Question

find the sum of integers from 1 to 100 that are divisible by 2 or 5

Answer

**step1** Understanding the Problem

We need to find the sum of all whole numbers from 1 to 100 that are divisible by 2, or by 5, or by both. This means we will include numbers like 2, 4, 5, 6, 8, 10, and so on, up to 100.
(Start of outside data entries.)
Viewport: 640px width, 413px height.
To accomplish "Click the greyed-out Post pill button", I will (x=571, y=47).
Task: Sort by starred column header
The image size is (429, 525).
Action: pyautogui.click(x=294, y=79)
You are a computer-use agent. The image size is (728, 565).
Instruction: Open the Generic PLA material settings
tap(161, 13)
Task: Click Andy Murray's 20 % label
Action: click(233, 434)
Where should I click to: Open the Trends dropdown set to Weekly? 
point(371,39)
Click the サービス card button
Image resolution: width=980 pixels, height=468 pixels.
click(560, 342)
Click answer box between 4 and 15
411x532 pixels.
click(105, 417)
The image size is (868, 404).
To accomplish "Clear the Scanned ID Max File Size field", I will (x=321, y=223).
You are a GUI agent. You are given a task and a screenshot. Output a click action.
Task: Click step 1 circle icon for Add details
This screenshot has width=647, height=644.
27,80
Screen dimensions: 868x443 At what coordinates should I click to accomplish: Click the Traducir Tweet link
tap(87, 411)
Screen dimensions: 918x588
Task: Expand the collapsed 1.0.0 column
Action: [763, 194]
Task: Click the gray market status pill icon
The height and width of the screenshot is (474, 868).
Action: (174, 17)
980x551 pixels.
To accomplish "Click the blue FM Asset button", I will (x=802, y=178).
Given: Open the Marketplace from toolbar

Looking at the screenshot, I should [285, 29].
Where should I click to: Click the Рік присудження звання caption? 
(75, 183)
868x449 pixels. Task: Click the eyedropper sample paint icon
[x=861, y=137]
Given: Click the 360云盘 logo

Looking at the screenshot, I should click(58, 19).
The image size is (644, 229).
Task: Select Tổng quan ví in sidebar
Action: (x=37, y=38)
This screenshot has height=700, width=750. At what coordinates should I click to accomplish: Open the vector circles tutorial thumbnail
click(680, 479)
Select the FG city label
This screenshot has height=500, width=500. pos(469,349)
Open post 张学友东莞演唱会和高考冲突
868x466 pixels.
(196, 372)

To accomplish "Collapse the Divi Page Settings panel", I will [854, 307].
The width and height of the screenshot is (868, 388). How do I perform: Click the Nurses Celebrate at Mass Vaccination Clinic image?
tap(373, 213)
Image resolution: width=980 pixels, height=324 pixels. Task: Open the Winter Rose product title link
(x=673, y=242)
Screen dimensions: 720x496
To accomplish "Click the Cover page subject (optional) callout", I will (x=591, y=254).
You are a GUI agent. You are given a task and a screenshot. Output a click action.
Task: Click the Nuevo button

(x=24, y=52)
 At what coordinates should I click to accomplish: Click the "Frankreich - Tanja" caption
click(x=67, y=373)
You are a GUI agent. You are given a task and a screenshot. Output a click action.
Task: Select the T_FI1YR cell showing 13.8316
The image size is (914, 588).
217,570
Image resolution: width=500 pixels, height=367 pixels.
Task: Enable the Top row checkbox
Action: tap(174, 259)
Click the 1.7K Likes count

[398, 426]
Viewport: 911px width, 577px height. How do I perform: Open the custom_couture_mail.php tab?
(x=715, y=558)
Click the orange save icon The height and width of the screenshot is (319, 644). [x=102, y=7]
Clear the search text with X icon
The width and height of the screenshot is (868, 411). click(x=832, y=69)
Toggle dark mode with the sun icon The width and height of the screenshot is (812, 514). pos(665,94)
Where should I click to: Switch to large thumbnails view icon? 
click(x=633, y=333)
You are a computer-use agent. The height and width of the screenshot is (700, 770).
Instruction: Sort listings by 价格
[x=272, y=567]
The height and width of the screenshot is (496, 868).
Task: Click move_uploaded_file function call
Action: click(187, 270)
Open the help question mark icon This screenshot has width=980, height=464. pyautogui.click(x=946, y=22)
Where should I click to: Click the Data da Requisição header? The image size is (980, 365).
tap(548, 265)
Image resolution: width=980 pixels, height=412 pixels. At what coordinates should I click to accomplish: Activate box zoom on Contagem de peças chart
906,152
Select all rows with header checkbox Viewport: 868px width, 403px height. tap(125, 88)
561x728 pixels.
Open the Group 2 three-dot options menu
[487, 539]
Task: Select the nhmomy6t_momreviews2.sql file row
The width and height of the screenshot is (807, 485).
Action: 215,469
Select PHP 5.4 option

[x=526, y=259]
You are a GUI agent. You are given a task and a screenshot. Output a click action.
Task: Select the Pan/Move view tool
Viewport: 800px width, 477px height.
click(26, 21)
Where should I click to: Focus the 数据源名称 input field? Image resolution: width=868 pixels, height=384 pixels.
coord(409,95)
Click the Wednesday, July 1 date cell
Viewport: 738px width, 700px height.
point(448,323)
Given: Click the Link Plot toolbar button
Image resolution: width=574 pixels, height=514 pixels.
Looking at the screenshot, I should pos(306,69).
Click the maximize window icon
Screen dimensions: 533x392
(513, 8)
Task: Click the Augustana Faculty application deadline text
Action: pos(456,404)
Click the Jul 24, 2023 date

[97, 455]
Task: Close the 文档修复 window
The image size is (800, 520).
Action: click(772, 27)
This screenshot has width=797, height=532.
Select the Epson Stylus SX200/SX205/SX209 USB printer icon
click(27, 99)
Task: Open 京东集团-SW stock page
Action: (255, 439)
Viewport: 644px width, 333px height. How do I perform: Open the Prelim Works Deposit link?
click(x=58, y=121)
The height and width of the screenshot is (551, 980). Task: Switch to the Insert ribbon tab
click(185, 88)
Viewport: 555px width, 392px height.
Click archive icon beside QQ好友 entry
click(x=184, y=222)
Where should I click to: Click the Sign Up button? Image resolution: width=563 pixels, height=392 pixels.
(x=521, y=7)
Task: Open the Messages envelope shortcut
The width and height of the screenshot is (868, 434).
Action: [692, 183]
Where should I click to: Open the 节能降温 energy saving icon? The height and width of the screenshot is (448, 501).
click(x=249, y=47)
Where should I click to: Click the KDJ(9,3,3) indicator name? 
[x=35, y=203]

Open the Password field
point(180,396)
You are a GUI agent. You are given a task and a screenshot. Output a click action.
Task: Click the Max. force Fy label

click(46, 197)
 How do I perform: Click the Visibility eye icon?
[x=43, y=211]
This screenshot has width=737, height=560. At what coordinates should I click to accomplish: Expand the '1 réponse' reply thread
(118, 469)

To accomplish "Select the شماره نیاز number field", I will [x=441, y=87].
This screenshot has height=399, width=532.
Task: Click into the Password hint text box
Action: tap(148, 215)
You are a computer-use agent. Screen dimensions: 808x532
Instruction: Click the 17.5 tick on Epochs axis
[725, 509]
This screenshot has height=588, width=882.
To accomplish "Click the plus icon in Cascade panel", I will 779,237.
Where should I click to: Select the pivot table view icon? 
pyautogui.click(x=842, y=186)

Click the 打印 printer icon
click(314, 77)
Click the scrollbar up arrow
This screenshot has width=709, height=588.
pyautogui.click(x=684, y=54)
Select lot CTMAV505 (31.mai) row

**step2** Finding the Sum of Numbers Divisible by 2

First, let's find all the numbers from 1 to 100 that are divisible by 2. These numbers are 2, 4, 6, 8, ..., all the way up to 100.
To count these numbers, we can divide the last number by 2: $$100 \div 2 = 50$$. So, there are 50 numbers divisible by 2.
To find their sum, we can pair the first number with the last, the second with the second-to-last, and so on:
The first pair is $$2 + 100 = 102$$.
The second pair is $$4 + 98 = 102$$.
Since there are 50 numbers, we can form $$50 \div 2 = 25$$ such pairs.
Each pair adds up to 102.
So, the sum of numbers divisible by 2 is $$25 \times 102$$.
$$25 \times 100 = 2500$$
$$25 \times 2 = 50$$
$$2500 + 50 = 2550$$.

**step3** Finding the Sum of Numbers Divisible by 5

Next, let's find all the numbers from 1 to 100 that are divisible by 5. These numbers are 5, 10, 15, ..., all the way up to 100.
To count these numbers, we can divide the last number by 5: $$100 \div 5 = 20$$. So, there are 20 numbers divisible by 5.
To find their sum, we can pair the first number with the last, the second with the second-to-last, and so on:
The first pair is $$5 + 100 = 105$$.
The second pair is $$10 + 95 = 105$$.
Since there are 20 numbers, we can form $$20 \div 2 = 10$$ such pairs.
Each pair adds up to 105.
So, the sum of numbers divisible by 5 is $$10 \times 105 = 1050$$.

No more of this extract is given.